### Stored records
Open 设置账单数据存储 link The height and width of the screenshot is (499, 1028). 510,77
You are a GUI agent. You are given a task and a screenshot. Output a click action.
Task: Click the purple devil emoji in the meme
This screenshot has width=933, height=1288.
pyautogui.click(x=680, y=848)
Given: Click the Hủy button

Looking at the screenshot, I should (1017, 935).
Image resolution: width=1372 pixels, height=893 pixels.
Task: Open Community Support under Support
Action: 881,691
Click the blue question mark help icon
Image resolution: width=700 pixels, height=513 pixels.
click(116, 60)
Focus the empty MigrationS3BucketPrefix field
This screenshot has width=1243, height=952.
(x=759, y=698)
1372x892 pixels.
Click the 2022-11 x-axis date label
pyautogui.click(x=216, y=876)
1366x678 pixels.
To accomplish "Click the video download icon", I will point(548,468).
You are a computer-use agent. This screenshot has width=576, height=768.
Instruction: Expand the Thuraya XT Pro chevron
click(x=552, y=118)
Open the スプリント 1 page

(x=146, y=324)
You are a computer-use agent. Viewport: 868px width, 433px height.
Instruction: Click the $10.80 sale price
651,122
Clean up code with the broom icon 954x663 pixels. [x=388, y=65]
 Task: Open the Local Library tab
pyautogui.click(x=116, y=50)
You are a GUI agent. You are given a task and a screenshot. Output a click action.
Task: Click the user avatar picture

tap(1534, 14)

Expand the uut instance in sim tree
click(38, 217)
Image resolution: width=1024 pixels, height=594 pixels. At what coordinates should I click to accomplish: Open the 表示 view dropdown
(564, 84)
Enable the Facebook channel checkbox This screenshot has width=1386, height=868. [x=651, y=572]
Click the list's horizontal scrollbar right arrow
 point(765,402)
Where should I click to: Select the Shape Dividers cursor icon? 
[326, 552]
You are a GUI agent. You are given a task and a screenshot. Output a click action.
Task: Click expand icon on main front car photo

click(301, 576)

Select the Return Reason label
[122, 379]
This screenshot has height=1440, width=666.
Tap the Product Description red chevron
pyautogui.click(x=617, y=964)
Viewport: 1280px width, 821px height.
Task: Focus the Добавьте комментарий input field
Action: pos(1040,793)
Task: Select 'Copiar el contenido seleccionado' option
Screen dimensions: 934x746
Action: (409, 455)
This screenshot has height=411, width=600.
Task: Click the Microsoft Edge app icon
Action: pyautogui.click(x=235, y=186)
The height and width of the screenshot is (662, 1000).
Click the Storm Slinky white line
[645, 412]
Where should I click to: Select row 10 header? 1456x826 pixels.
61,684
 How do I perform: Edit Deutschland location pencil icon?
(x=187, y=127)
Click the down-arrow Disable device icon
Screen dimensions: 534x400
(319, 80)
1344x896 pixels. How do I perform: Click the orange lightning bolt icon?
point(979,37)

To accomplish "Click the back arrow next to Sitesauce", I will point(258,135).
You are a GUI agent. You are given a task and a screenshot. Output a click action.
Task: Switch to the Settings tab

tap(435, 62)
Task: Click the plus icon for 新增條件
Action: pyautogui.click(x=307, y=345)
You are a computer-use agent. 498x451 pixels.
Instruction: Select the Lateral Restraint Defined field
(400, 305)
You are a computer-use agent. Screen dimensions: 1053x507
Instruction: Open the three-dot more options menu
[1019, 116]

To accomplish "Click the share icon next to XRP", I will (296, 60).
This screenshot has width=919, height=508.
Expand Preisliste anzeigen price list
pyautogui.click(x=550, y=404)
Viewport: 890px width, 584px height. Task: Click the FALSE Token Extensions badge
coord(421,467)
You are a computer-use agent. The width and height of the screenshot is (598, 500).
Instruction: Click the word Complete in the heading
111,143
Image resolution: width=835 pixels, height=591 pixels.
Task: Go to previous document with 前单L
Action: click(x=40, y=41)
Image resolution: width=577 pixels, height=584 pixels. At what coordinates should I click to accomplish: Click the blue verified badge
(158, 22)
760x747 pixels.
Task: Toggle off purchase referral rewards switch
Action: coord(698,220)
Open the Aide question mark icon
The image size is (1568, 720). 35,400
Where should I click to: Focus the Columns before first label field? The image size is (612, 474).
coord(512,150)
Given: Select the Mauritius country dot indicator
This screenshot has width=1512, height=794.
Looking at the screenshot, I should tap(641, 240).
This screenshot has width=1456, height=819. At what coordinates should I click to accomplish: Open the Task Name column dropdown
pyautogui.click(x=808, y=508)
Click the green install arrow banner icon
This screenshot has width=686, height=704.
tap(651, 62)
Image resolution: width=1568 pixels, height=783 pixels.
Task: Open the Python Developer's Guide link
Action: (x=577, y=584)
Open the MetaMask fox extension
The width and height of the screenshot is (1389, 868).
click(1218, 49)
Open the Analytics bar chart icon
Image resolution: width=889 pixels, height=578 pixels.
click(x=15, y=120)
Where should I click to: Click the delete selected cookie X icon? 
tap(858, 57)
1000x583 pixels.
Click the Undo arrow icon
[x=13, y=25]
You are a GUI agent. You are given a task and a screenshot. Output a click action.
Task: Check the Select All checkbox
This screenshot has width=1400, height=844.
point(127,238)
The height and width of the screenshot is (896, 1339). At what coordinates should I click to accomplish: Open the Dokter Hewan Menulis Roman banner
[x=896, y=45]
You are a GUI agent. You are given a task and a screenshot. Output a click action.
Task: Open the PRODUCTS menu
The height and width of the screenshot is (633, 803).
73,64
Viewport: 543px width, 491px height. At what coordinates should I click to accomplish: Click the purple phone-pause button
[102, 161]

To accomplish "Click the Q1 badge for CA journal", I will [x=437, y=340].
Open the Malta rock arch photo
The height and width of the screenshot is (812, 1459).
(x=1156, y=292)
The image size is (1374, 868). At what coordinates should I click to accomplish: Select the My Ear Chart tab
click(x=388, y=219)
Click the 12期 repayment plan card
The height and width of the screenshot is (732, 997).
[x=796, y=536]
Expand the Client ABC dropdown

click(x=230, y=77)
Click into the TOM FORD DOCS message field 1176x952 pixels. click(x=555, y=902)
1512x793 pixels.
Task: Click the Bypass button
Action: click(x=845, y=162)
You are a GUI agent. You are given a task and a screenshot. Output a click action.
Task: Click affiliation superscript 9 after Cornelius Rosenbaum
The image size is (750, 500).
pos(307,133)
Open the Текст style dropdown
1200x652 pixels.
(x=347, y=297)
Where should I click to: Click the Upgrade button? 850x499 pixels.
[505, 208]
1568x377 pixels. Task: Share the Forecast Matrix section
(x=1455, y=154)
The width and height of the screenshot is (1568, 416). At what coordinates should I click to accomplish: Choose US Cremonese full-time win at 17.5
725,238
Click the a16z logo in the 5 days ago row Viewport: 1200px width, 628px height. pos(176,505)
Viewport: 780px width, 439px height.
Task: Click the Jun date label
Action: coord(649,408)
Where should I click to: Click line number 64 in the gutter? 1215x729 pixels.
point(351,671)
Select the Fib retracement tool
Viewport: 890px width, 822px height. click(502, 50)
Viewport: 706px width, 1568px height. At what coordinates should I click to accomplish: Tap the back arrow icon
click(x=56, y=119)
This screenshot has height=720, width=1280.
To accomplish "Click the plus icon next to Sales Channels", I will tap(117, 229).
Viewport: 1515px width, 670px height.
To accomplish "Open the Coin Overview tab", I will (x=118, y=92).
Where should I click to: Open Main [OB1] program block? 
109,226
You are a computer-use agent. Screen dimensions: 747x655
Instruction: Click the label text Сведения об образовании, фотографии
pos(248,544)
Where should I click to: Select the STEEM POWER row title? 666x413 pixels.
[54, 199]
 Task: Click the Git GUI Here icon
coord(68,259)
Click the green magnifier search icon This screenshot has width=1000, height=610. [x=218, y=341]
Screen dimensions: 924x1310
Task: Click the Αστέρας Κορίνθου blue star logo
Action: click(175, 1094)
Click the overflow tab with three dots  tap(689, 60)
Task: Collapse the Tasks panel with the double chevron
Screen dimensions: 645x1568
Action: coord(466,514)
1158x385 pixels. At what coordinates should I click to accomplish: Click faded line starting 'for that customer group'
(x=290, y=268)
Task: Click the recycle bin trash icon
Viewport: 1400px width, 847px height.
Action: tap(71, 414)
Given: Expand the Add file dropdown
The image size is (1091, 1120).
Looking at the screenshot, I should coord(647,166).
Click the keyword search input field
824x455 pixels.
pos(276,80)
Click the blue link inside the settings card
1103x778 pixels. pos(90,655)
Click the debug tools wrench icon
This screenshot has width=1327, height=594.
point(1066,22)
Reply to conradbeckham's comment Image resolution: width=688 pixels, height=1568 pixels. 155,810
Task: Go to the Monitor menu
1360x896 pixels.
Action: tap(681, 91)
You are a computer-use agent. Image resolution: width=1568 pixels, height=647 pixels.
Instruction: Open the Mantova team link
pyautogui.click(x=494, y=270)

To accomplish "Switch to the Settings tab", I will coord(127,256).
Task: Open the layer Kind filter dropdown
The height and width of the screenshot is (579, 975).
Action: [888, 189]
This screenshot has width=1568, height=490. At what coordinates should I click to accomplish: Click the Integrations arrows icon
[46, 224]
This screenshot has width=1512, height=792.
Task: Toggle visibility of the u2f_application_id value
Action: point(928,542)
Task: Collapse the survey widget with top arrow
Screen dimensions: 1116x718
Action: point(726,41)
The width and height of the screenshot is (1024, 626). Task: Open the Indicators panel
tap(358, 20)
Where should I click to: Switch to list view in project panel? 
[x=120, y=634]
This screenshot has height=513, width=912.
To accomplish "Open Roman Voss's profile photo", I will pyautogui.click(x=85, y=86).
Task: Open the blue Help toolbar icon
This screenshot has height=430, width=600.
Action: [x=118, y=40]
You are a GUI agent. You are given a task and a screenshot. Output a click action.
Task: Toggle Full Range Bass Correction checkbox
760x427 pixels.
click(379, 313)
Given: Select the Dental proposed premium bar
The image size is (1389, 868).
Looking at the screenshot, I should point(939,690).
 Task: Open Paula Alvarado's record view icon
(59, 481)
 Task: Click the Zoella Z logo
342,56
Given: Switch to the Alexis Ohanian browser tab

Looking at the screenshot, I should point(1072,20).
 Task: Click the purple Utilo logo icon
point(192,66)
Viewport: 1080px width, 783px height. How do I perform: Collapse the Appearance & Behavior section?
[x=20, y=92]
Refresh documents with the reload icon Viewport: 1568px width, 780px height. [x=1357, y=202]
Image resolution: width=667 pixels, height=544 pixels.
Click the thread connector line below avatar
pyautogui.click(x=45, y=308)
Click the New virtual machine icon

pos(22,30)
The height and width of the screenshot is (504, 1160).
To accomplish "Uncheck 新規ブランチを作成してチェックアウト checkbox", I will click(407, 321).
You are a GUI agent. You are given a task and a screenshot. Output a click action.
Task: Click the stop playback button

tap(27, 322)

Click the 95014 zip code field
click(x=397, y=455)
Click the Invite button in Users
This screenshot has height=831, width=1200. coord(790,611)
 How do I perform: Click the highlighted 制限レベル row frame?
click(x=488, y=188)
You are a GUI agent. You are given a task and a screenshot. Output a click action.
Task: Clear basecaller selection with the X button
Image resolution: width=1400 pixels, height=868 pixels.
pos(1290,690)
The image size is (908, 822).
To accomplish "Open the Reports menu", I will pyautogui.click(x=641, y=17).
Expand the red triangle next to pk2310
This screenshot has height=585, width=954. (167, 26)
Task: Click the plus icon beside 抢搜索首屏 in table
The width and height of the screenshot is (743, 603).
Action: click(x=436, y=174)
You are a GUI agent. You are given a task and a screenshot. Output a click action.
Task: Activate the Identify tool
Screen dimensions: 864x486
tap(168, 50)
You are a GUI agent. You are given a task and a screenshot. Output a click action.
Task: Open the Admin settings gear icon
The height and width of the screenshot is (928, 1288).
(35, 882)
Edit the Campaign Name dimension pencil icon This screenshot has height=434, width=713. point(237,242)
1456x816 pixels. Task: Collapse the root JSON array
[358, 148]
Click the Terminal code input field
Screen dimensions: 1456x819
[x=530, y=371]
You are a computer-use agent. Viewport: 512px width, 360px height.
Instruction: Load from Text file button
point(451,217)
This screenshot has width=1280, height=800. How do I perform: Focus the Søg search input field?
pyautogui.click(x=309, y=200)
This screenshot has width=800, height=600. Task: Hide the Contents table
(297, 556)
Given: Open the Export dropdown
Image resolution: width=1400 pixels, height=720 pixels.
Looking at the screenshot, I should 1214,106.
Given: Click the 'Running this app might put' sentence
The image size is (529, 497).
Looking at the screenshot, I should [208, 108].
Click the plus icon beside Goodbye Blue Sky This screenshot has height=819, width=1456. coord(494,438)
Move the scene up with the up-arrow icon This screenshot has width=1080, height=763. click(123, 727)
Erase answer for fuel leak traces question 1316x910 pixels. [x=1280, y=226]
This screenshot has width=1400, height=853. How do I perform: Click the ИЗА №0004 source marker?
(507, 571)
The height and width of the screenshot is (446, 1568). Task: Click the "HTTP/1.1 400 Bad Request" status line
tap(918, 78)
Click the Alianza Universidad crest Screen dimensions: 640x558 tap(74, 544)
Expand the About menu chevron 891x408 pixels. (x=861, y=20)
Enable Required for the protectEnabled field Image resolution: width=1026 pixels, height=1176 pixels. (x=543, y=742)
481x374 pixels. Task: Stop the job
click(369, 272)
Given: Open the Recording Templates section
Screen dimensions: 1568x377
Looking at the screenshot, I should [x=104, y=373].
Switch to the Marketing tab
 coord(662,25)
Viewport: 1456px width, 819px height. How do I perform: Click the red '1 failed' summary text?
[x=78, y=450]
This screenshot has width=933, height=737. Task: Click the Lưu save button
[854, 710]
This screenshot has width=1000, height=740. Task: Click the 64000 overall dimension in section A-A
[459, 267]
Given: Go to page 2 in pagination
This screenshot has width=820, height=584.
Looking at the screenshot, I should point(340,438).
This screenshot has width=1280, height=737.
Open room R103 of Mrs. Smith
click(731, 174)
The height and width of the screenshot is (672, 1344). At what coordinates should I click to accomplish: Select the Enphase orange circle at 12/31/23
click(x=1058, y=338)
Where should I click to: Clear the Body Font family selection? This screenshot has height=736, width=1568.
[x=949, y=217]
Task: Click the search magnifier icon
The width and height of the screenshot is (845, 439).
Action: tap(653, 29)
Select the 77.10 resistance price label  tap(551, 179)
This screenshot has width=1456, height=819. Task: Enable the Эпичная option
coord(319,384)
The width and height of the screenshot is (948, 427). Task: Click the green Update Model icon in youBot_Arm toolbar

### Problem to solve
Print the stored records word for word, starting at the beginning and ending with the line that contains "pyautogui.click(x=680, y=848)".

### The reply
Open 设置账单数据存储 link The height and width of the screenshot is (499, 1028). 510,77
You are a GUI agent. You are given a task and a screenshot. Output a click action.
Task: Click the purple devil emoji in the meme
This screenshot has width=933, height=1288.
pyautogui.click(x=680, y=848)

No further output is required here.